• [Supplied records]
——

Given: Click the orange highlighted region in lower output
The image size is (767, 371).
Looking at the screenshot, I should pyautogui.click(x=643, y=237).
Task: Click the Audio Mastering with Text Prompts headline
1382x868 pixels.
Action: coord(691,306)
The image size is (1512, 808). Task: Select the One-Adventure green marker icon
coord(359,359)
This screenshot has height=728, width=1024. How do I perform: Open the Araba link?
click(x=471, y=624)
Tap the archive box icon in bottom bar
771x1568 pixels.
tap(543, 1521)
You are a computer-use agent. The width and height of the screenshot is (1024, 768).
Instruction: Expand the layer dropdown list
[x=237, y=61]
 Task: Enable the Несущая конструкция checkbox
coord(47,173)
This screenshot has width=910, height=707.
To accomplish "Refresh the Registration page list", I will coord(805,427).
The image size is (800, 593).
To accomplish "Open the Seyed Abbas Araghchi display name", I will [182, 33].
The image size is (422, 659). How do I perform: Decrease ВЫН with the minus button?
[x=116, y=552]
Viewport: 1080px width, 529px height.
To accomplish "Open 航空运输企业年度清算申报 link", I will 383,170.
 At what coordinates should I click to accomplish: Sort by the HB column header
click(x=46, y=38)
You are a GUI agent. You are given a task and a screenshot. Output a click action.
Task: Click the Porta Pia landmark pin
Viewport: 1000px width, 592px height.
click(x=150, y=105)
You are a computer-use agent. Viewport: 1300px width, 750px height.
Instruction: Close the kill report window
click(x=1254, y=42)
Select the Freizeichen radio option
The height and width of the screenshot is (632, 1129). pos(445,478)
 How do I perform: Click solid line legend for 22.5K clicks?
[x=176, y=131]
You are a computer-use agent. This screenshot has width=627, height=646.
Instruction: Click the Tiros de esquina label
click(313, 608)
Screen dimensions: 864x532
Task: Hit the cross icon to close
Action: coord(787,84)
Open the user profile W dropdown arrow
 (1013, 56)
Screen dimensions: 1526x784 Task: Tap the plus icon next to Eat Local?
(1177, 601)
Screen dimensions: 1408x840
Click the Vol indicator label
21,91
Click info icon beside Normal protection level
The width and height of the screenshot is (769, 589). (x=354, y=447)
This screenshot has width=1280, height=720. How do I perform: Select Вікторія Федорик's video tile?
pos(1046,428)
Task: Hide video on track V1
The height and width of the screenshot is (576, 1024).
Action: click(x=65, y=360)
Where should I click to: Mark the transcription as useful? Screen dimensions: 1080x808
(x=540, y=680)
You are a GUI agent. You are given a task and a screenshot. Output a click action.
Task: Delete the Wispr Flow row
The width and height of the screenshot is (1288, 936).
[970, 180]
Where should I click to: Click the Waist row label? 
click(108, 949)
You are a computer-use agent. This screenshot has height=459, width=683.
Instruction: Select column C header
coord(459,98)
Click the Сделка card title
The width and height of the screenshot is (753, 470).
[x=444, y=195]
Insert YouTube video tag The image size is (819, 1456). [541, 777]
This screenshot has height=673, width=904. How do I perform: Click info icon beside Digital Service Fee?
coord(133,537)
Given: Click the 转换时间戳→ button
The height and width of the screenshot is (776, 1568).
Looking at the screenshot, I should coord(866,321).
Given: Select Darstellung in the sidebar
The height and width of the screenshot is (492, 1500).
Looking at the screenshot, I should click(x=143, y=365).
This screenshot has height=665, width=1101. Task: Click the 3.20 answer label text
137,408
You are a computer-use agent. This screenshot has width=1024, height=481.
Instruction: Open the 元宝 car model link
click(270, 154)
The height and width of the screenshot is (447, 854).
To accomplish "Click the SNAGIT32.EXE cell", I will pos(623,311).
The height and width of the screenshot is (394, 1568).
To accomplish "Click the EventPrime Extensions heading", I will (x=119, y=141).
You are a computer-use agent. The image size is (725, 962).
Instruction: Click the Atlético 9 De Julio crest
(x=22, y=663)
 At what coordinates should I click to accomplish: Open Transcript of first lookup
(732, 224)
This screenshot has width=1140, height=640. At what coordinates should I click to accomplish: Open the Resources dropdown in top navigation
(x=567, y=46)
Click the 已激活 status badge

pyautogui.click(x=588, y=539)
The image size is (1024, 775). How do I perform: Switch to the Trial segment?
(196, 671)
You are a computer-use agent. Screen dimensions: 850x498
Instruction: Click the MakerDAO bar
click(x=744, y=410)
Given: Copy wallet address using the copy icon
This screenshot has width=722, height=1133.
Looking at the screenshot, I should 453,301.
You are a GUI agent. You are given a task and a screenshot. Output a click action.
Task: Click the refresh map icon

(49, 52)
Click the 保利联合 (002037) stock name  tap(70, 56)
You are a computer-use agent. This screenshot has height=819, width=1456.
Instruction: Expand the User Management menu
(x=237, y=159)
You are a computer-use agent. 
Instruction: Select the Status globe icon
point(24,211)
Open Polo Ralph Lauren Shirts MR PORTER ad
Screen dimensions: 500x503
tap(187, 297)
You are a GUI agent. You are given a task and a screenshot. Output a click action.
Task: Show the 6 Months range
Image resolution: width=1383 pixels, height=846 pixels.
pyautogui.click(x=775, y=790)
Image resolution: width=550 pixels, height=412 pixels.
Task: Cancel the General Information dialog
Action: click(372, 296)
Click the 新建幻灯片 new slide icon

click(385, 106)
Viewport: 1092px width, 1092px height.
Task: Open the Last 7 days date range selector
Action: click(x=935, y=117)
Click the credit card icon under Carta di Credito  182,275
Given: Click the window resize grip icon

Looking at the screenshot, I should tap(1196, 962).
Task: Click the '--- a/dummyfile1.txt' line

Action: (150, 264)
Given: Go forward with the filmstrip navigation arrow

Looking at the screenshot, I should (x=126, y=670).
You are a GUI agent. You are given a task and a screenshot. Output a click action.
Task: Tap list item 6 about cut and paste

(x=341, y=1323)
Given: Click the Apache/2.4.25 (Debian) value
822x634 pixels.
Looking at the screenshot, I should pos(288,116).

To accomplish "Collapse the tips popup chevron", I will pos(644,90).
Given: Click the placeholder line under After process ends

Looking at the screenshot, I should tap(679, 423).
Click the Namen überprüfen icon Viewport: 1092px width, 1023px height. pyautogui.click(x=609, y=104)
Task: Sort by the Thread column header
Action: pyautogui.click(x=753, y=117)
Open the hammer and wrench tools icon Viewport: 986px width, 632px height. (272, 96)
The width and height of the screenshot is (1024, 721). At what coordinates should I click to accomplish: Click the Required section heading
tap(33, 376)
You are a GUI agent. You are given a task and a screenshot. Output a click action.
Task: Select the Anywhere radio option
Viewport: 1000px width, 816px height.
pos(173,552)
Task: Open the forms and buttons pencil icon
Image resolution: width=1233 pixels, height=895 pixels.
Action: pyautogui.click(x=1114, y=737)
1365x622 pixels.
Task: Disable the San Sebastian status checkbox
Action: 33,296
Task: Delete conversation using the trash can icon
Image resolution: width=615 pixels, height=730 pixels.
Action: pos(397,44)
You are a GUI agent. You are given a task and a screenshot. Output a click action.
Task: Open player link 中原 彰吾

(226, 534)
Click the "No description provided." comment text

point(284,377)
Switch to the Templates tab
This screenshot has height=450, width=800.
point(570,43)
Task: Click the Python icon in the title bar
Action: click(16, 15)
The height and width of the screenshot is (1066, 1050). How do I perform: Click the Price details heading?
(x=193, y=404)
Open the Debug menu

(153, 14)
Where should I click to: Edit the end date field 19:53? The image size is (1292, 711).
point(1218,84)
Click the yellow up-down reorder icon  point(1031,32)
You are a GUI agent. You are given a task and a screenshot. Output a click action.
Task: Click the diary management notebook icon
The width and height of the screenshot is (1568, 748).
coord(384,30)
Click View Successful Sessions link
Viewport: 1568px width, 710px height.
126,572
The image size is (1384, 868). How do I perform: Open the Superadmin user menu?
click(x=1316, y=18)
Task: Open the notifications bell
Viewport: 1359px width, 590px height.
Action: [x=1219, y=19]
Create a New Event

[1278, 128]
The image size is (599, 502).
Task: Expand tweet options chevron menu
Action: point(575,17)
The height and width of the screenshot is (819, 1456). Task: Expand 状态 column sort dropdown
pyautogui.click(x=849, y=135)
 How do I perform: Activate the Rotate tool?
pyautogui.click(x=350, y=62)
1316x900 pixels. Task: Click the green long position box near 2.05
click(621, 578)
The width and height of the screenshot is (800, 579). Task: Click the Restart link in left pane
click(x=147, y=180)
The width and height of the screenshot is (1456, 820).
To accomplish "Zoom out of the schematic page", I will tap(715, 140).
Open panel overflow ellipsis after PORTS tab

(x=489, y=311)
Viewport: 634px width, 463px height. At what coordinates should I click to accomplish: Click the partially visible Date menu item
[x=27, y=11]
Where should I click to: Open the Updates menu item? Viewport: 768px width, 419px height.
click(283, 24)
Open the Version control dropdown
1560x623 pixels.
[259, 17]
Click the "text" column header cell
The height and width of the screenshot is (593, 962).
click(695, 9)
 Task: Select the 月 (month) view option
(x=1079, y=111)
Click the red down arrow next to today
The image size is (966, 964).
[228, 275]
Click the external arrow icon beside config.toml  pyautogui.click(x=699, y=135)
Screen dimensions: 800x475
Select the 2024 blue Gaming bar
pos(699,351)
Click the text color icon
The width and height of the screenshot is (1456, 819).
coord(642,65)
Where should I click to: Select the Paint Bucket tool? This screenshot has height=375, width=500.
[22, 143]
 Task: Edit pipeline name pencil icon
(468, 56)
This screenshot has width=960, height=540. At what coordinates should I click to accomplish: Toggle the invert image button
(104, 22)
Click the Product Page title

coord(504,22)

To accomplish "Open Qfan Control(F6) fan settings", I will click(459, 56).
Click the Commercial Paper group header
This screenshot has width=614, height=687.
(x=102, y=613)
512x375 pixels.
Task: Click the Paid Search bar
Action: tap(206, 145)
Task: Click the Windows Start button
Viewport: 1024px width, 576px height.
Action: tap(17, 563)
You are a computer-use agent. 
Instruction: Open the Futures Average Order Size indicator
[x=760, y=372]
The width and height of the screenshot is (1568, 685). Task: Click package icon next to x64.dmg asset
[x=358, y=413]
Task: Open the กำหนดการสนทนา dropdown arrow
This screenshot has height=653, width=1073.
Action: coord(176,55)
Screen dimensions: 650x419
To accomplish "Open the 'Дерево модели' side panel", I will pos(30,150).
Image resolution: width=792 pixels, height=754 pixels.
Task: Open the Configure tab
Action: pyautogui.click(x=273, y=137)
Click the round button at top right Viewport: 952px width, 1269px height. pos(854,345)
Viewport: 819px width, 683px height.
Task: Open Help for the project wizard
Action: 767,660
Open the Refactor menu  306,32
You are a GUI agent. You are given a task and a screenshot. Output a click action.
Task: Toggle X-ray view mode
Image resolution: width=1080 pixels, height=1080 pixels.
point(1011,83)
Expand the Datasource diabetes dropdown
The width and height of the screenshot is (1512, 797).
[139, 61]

——

Wherever "Delete" occurs in the entries above, copy the line it sits on.

Task: Delete the Wispr Flow row
Task: Delete conversation using the trash can icon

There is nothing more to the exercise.